## Required task
Retype the following data line for line, keeping every character unchanged.

[Data from a pointing dataset]
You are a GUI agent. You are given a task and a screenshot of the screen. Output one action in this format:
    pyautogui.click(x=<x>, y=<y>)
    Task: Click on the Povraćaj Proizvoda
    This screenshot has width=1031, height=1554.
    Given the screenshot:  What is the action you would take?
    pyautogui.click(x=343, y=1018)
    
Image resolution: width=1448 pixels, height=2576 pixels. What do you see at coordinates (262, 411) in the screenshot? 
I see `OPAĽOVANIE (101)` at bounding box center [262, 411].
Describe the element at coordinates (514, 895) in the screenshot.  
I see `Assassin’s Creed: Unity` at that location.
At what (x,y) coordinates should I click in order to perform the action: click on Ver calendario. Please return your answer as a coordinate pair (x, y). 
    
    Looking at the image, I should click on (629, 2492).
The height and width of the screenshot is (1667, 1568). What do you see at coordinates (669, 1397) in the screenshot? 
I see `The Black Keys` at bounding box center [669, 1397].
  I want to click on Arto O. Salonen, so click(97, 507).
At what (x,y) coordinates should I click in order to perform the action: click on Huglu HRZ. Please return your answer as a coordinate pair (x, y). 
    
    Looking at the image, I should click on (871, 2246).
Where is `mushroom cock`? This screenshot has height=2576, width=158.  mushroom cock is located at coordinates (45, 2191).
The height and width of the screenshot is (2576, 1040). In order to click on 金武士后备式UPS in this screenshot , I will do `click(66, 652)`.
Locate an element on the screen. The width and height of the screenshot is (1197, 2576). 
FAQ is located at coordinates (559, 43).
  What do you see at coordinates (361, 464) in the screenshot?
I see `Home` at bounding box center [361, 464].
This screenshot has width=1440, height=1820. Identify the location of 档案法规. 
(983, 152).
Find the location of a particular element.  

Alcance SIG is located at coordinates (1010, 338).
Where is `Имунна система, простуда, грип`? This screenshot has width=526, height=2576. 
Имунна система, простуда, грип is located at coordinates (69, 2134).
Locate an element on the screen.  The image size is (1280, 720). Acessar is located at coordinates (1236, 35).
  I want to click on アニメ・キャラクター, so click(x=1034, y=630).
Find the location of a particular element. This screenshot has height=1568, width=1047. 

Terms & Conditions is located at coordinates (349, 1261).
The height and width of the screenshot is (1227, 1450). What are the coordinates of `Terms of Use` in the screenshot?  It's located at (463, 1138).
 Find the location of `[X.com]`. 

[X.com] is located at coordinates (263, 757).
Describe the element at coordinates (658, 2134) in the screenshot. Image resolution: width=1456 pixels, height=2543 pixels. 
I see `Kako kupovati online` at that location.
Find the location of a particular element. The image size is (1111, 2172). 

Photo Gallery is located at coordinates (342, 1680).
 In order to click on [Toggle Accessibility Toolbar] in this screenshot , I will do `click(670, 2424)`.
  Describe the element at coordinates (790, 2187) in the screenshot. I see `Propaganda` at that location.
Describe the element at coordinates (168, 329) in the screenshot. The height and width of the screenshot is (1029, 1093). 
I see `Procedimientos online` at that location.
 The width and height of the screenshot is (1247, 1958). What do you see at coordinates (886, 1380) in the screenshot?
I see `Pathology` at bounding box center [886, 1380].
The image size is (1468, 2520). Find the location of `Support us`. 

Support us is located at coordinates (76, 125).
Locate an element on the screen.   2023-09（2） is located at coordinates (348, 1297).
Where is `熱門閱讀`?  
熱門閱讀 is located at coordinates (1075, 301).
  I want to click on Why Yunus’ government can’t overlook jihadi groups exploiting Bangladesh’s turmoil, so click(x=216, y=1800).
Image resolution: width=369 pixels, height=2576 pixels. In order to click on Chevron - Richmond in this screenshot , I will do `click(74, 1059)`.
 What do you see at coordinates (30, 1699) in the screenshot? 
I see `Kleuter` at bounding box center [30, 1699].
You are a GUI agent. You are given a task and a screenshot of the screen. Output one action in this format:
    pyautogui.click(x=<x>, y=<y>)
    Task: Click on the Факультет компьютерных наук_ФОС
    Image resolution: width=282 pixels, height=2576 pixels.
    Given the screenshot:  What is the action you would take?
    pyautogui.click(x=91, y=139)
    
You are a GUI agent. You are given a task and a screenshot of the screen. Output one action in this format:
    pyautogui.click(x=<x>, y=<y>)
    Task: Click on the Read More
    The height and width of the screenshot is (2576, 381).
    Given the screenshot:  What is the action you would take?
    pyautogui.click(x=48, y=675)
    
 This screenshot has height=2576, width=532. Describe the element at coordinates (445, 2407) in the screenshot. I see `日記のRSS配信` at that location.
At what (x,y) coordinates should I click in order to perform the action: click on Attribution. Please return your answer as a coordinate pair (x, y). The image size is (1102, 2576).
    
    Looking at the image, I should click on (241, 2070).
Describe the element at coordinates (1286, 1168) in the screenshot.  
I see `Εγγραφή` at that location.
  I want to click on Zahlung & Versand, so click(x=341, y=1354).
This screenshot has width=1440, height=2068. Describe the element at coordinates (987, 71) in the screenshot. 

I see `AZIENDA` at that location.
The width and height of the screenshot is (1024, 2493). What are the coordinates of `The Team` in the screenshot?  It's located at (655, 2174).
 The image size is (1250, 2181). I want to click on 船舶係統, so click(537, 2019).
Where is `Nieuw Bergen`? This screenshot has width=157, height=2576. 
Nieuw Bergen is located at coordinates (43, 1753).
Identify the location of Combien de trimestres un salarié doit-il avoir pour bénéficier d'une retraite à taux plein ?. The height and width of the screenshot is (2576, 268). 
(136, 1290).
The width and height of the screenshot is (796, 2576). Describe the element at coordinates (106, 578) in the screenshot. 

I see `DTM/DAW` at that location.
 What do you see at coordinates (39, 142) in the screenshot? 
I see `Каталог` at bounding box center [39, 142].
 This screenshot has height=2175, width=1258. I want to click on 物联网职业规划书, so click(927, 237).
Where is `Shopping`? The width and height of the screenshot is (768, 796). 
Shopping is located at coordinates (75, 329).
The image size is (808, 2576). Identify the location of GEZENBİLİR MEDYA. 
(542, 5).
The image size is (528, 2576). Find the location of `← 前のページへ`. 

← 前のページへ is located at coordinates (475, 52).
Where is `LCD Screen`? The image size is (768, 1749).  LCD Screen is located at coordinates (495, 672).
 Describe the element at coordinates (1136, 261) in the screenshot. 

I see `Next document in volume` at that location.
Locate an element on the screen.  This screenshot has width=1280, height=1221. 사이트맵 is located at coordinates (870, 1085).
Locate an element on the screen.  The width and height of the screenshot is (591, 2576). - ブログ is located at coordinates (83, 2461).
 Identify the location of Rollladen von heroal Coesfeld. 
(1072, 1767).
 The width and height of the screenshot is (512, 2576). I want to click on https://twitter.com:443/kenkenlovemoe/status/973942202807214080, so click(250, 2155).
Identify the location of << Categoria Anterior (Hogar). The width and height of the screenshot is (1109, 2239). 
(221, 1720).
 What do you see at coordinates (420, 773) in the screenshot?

## The output
You are a GUI agent. You are given a task and a screenshot of the screen. Output one action in this format:
    pyautogui.click(x=<x>, y=<y>)
    Task: Click on the Povraćaj Proizvoda
    This screenshot has width=1031, height=1554.
    Given the screenshot:  What is the action you would take?
    pyautogui.click(x=343, y=1018)
    
Image resolution: width=1448 pixels, height=2576 pixels. What do you see at coordinates (262, 411) in the screenshot? 
I see `OPAĽOVANIE (101)` at bounding box center [262, 411].
Describe the element at coordinates (514, 895) in the screenshot.  
I see `Assassin’s Creed: Unity` at that location.
At what (x,y) coordinates should I click in order to perform the action: click on Ver calendario. Please return your answer as a coordinate pair (x, y). 
    
    Looking at the image, I should click on (629, 2492).
The height and width of the screenshot is (1667, 1568). What do you see at coordinates (669, 1397) in the screenshot? 
I see `The Black Keys` at bounding box center [669, 1397].
  I want to click on Arto O. Salonen, so click(97, 507).
At what (x,y) coordinates should I click in order to perform the action: click on Huglu HRZ. Please return your answer as a coordinate pair (x, y). 
    
    Looking at the image, I should click on (871, 2246).
Where is `mushroom cock`? This screenshot has height=2576, width=158.  mushroom cock is located at coordinates (45, 2191).
The height and width of the screenshot is (2576, 1040). In order to click on 金武士后备式UPS in this screenshot , I will do `click(66, 652)`.
Locate an element on the screen. The width and height of the screenshot is (1197, 2576). 
FAQ is located at coordinates (559, 43).
  What do you see at coordinates (361, 464) in the screenshot?
I see `Home` at bounding box center [361, 464].
This screenshot has width=1440, height=1820. Identify the location of 档案法规. 
(983, 152).
Find the location of a particular element.  

Alcance SIG is located at coordinates (1010, 338).
Where is `Имунна система, простуда, грип`? This screenshot has width=526, height=2576. 
Имунна система, простуда, грип is located at coordinates (69, 2134).
Locate an element on the screen.  The image size is (1280, 720). Acessar is located at coordinates (1236, 35).
  I want to click on アニメ・キャラクター, so click(x=1034, y=630).
Find the location of a particular element. This screenshot has height=1568, width=1047. 

Terms & Conditions is located at coordinates (349, 1261).
The height and width of the screenshot is (1227, 1450). What are the coordinates of `Terms of Use` in the screenshot?  It's located at (463, 1138).
 Find the location of `[X.com]`. 

[X.com] is located at coordinates (263, 757).
Describe the element at coordinates (658, 2134) in the screenshot. Image resolution: width=1456 pixels, height=2543 pixels. 
I see `Kako kupovati online` at that location.
Find the location of a particular element. The image size is (1111, 2172). 

Photo Gallery is located at coordinates (342, 1680).
 In order to click on [Toggle Accessibility Toolbar] in this screenshot , I will do `click(670, 2424)`.
  Describe the element at coordinates (790, 2187) in the screenshot. I see `Propaganda` at that location.
Describe the element at coordinates (168, 329) in the screenshot. The height and width of the screenshot is (1029, 1093). 
I see `Procedimientos online` at that location.
 The width and height of the screenshot is (1247, 1958). What do you see at coordinates (886, 1380) in the screenshot?
I see `Pathology` at bounding box center [886, 1380].
The image size is (1468, 2520). Find the location of `Support us`. 

Support us is located at coordinates (76, 125).
Locate an element on the screen.   2023-09（2） is located at coordinates (348, 1297).
Where is `熱門閱讀`?  
熱門閱讀 is located at coordinates (1075, 301).
  I want to click on Why Yunus’ government can’t overlook jihadi groups exploiting Bangladesh’s turmoil, so click(x=216, y=1800).
Image resolution: width=369 pixels, height=2576 pixels. In order to click on Chevron - Richmond in this screenshot , I will do `click(74, 1059)`.
 What do you see at coordinates (30, 1699) in the screenshot? 
I see `Kleuter` at bounding box center [30, 1699].
You are a GUI agent. You are given a task and a screenshot of the screen. Output one action in this format:
    pyautogui.click(x=<x>, y=<y>)
    Task: Click on the Факультет компьютерных наук_ФОС
    Image resolution: width=282 pixels, height=2576 pixels.
    Given the screenshot:  What is the action you would take?
    pyautogui.click(x=91, y=139)
    
You are a GUI agent. You are given a task and a screenshot of the screen. Output one action in this format:
    pyautogui.click(x=<x>, y=<y>)
    Task: Click on the Read More
    The height and width of the screenshot is (2576, 381).
    Given the screenshot:  What is the action you would take?
    pyautogui.click(x=48, y=675)
    
 This screenshot has height=2576, width=532. Describe the element at coordinates (445, 2407) in the screenshot. I see `日記のRSS配信` at that location.
At what (x,y) coordinates should I click in order to perform the action: click on Attribution. Please return your answer as a coordinate pair (x, y). The image size is (1102, 2576).
    
    Looking at the image, I should click on (241, 2070).
Describe the element at coordinates (1286, 1168) in the screenshot.  
I see `Εγγραφή` at that location.
  I want to click on Zahlung & Versand, so click(x=341, y=1354).
This screenshot has width=1440, height=2068. Describe the element at coordinates (987, 71) in the screenshot. 

I see `AZIENDA` at that location.
The width and height of the screenshot is (1024, 2493). What are the coordinates of `The Team` in the screenshot?  It's located at (655, 2174).
 The image size is (1250, 2181). I want to click on 船舶係統, so click(537, 2019).
Where is `Nieuw Bergen`? This screenshot has width=157, height=2576. 
Nieuw Bergen is located at coordinates (43, 1753).
Identify the location of Combien de trimestres un salarié doit-il avoir pour bénéficier d'une retraite à taux plein ?. The height and width of the screenshot is (2576, 268). 
(136, 1290).
The width and height of the screenshot is (796, 2576). Describe the element at coordinates (106, 578) in the screenshot. 

I see `DTM/DAW` at that location.
 What do you see at coordinates (39, 142) in the screenshot? 
I see `Каталог` at bounding box center [39, 142].
 This screenshot has height=2175, width=1258. I want to click on 物联网职业规划书, so click(927, 237).
Where is `Shopping`? The width and height of the screenshot is (768, 796). 
Shopping is located at coordinates (75, 329).
The image size is (808, 2576). Identify the location of GEZENBİLİR MEDYA. 
(542, 5).
The image size is (528, 2576). Find the location of `← 前のページへ`. 

← 前のページへ is located at coordinates (475, 52).
Where is `LCD Screen`? The image size is (768, 1749).  LCD Screen is located at coordinates (495, 672).
 Describe the element at coordinates (1136, 261) in the screenshot. 

I see `Next document in volume` at that location.
Locate an element on the screen.  This screenshot has width=1280, height=1221. 사이트맵 is located at coordinates (870, 1085).
Locate an element on the screen.  The width and height of the screenshot is (591, 2576). - ブログ is located at coordinates (83, 2461).
 Identify the location of Rollladen von heroal Coesfeld. 
(1072, 1767).
 The width and height of the screenshot is (512, 2576). I want to click on https://twitter.com:443/kenkenlovemoe/status/973942202807214080, so click(250, 2155).
Identify the location of << Categoria Anterior (Hogar). The width and height of the screenshot is (1109, 2239). 
(221, 1720).
 What do you see at coordinates (420, 773) in the screenshot?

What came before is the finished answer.